Abandoning the fantastical abstract-figurative style that Walker has used to transform found paintings since 2006, Painting and Relief (Utopian Slumps), in its seriousness, looks like a coming-of-age show. Three of the nine paintings are set in low-sheen glazed ceramic frames the shape and size of rustic baking dishes which, if viewed on a screen, could look about the size of a Julian Schnabel painting — the heavy oil gesture of Walker’s work illusively belonging to something much larger in size. Walker’s decision to forgo the figuration seen in his previous work has allowed him to gift his full attention to the painting’s surface, and the image subsequent to it (imagine if houses didn’t have to house us: it would be just the skills of the builder and the materials’ resistance to gravity). Flanking these small brutes are two paintings that have been painted over varying degrees of white, the rutty strokes both concealing and extending the surface in accordance with Walker’s shift from figuration. The smallest painting in the show is completely white, except for an earthy, mouse-tail-sized sliver descending from the top edge.

To grasp the full integrity of these works, one’s view has to be adjusted to consider the way in which the works were created — that of the builder as opposed to the architect. Masquerading as the overly sober accumulation of a ravenous work ethic, these wall-based things are built, rather than designed, of layers of paint applied by an experienced hand and eye. Once the tacit rules and framing devices that anchor the reception make way, it is possible to enjoy a quiet melancholic moment with these turbulent little paintings.
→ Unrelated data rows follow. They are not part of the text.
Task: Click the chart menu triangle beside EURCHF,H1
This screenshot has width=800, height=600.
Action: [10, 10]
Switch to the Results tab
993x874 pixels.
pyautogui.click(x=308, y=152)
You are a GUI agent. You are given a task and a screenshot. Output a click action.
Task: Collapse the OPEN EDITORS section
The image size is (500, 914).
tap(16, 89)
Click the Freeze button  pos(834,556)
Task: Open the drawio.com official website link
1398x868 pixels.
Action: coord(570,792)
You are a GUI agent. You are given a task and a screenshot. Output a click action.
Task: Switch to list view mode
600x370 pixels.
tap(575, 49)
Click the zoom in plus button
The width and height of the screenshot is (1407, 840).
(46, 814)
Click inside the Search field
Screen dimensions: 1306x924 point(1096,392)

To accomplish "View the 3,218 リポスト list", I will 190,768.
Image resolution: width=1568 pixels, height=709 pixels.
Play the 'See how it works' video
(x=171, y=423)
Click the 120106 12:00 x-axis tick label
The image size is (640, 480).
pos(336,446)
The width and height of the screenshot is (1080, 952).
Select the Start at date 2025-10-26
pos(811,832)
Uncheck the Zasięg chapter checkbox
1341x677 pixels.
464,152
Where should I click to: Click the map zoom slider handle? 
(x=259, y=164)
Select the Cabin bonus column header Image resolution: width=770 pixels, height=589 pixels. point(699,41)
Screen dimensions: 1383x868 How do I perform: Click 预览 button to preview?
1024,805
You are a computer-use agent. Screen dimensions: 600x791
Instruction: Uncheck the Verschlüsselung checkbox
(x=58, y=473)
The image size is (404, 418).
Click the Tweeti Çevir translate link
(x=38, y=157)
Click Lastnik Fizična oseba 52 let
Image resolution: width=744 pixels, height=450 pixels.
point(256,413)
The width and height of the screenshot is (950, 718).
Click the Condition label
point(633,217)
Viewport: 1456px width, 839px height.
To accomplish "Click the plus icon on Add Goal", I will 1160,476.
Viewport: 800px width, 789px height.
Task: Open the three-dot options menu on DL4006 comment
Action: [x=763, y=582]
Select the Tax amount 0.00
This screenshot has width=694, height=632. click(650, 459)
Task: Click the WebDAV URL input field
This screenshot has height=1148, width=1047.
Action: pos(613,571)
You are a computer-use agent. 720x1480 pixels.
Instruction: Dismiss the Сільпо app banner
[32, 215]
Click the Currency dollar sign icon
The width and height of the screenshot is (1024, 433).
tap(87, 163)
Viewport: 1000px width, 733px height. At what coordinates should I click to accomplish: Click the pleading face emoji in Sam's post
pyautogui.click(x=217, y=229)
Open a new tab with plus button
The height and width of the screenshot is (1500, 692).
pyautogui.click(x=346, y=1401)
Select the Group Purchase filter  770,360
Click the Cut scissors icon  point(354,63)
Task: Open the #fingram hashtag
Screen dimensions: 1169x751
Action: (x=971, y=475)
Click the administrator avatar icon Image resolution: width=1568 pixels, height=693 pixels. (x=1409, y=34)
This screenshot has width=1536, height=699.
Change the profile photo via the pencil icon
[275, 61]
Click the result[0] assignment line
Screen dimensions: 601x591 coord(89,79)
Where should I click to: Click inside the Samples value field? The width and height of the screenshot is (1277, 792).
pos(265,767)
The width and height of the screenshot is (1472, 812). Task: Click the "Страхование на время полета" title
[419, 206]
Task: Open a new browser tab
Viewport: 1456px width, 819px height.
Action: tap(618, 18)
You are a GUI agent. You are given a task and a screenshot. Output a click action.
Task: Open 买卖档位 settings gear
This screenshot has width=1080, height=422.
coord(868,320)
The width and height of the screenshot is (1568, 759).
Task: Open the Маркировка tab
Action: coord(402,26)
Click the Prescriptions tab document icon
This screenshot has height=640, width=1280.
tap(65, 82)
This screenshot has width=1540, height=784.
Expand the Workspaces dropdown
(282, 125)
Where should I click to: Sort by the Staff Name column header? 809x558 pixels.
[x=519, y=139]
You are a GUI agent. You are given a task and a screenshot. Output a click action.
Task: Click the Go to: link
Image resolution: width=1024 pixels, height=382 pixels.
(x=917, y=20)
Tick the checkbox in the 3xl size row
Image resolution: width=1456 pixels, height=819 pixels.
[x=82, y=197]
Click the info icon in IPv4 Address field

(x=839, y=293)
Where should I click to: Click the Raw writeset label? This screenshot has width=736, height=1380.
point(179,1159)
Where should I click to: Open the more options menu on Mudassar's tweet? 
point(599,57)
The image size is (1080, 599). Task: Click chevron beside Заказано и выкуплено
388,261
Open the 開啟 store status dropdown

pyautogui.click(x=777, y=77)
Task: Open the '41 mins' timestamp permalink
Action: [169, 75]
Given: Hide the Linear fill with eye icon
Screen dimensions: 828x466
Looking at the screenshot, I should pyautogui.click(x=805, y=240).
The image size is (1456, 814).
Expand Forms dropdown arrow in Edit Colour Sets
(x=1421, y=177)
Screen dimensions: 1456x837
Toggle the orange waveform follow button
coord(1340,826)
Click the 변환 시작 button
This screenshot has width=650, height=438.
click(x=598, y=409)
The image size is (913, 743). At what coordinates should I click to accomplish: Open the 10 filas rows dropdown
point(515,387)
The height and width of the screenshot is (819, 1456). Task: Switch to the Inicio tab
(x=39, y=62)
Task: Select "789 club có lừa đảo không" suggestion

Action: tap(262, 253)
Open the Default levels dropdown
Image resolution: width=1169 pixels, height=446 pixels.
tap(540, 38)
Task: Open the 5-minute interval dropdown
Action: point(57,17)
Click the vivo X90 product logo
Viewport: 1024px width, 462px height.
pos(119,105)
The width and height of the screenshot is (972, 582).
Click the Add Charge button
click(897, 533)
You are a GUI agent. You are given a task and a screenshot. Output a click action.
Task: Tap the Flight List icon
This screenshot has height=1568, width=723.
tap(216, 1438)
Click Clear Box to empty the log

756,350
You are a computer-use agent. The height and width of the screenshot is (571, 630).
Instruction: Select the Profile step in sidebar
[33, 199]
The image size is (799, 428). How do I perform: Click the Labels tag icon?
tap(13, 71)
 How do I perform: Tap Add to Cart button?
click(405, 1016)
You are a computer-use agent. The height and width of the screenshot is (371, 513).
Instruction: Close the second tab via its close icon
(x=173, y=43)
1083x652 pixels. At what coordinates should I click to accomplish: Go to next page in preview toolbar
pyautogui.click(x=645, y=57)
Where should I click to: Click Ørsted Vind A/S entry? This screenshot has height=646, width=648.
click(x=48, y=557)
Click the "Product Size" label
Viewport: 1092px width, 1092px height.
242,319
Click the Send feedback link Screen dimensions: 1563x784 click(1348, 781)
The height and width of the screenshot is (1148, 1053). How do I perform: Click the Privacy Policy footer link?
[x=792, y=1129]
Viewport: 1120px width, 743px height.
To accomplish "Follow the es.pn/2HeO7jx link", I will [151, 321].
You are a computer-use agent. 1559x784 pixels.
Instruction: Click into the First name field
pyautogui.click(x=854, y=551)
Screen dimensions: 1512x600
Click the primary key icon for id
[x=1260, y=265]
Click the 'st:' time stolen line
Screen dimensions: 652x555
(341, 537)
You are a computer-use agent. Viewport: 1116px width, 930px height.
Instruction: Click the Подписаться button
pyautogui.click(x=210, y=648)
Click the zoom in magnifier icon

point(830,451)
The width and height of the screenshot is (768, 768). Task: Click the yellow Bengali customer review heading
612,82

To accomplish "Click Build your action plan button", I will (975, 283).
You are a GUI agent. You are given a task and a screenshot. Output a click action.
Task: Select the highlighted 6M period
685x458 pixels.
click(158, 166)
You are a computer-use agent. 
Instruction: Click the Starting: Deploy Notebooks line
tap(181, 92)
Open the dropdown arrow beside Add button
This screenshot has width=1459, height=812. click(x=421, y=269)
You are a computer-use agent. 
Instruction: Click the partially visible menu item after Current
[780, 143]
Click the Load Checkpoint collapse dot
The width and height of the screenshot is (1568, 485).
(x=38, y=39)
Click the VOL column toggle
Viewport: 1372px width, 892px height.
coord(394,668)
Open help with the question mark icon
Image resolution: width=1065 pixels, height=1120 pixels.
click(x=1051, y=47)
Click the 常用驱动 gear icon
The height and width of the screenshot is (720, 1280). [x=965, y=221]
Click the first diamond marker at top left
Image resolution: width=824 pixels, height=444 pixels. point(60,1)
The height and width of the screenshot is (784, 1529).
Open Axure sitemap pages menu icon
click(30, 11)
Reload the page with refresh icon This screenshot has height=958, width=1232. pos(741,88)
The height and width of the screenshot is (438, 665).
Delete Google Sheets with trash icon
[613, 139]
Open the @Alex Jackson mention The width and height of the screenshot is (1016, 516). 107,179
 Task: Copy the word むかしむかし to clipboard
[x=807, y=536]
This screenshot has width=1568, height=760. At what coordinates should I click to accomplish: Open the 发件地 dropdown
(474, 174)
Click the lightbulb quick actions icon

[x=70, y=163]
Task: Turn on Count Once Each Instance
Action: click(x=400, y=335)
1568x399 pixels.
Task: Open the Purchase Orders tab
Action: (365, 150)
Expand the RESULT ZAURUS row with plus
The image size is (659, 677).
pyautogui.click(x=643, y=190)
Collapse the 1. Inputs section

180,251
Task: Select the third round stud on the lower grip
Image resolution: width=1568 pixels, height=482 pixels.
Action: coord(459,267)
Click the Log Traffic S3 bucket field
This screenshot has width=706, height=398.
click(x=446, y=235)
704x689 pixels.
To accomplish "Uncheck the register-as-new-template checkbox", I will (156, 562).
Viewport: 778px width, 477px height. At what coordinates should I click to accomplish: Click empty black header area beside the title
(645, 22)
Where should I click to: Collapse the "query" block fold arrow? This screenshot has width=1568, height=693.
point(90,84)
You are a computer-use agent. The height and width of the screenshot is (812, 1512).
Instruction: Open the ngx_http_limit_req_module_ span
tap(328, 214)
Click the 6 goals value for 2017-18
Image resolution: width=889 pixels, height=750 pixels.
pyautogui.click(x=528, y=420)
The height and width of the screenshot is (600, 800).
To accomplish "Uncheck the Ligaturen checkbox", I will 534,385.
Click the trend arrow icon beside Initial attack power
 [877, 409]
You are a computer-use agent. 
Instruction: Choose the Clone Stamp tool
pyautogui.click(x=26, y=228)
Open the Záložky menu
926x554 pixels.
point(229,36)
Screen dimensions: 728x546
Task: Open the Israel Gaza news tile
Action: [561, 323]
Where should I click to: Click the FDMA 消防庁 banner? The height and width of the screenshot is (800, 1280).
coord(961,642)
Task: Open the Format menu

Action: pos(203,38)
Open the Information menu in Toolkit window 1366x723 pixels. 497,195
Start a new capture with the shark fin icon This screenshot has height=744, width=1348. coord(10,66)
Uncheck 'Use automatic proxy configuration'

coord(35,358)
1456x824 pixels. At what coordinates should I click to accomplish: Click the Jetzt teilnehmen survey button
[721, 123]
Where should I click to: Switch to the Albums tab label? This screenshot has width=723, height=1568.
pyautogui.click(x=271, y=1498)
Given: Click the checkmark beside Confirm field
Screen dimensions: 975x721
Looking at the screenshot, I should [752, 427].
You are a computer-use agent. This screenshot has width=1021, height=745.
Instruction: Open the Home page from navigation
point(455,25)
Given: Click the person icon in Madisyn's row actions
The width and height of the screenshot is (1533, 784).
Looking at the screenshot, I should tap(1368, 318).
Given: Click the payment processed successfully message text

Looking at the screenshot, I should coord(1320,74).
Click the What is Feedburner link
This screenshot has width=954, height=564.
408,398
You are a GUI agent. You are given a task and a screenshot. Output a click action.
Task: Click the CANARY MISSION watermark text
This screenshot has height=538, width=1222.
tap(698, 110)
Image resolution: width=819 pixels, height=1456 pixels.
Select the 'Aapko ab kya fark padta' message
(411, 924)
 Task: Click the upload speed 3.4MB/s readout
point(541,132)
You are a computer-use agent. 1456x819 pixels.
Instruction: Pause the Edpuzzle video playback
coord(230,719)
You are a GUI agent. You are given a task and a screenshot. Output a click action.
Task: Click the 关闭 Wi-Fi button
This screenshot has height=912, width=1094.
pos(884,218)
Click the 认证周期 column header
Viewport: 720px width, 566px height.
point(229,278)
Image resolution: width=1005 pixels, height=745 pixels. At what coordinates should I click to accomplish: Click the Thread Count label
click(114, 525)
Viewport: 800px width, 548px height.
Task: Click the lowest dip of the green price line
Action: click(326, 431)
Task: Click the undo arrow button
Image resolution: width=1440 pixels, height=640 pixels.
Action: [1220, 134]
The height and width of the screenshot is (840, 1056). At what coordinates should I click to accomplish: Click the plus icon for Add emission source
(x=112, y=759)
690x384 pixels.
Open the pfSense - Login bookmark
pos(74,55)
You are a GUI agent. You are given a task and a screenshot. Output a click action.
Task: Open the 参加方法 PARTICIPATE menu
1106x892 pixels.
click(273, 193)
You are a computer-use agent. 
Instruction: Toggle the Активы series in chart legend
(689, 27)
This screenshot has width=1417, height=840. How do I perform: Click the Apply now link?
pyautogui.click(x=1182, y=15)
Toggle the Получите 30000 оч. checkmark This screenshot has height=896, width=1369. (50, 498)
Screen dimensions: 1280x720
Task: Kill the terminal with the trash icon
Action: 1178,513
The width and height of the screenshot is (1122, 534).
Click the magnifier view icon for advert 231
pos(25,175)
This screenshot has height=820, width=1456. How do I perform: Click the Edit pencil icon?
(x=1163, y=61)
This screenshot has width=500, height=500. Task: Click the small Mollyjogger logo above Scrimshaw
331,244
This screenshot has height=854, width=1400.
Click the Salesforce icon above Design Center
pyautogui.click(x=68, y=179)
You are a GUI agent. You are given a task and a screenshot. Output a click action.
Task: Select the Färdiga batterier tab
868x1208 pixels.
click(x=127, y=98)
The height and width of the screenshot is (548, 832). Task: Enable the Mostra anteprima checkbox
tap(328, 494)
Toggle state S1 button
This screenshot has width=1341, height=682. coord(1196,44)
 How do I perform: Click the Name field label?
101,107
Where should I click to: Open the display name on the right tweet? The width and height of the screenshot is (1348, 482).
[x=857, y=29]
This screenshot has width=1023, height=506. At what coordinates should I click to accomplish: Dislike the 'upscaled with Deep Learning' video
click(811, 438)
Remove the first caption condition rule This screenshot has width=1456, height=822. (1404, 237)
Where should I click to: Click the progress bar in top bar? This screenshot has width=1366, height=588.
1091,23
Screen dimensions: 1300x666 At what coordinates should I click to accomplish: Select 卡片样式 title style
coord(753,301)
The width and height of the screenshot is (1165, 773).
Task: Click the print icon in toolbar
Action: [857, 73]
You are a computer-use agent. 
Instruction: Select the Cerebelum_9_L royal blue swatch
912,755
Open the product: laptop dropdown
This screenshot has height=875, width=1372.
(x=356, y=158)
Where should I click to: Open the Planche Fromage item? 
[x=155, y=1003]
In Painting and Relief, I was initially struck by the strangeness of the marks on the found and assisted materials, which were then made palpable by Walker’s typical subject matter of deformed landscapes and eccentric modernist incinerators and houses. A canvas lying inverted in the middle of the floor resembles a swimming pool; a ceramic chimney morphs into a camera lens. It felt humorous standing above this map made from residue; the sculpture of the laptop, watching from the corner — one enveloping the other. It will be interesting to see how this horizontal installation of peripheral materials will continue to inform Walker’s practice or even become vertical in later exhibitions.

And what does it mean to paint monochromes and engage with sculptural abstract expressionism in 2012? Could it be a yearning for the titans of yesteryear, or a prediction of the inevitable? The single unpainted linen work in the show aligns with Michael Sanchez’s term ‘screen povera’ attributed to painters offering rustic surfaces and foxed linens as respite to eyes tired from backlighting and the information glut. In an earlier and more literal prediction of this, Walker painted directly onto the screens of laptops that had been sourced free or cheaply — an emphasis on how quickly things become historical.

George Egerton-Warburton is a Melbourne-based artist.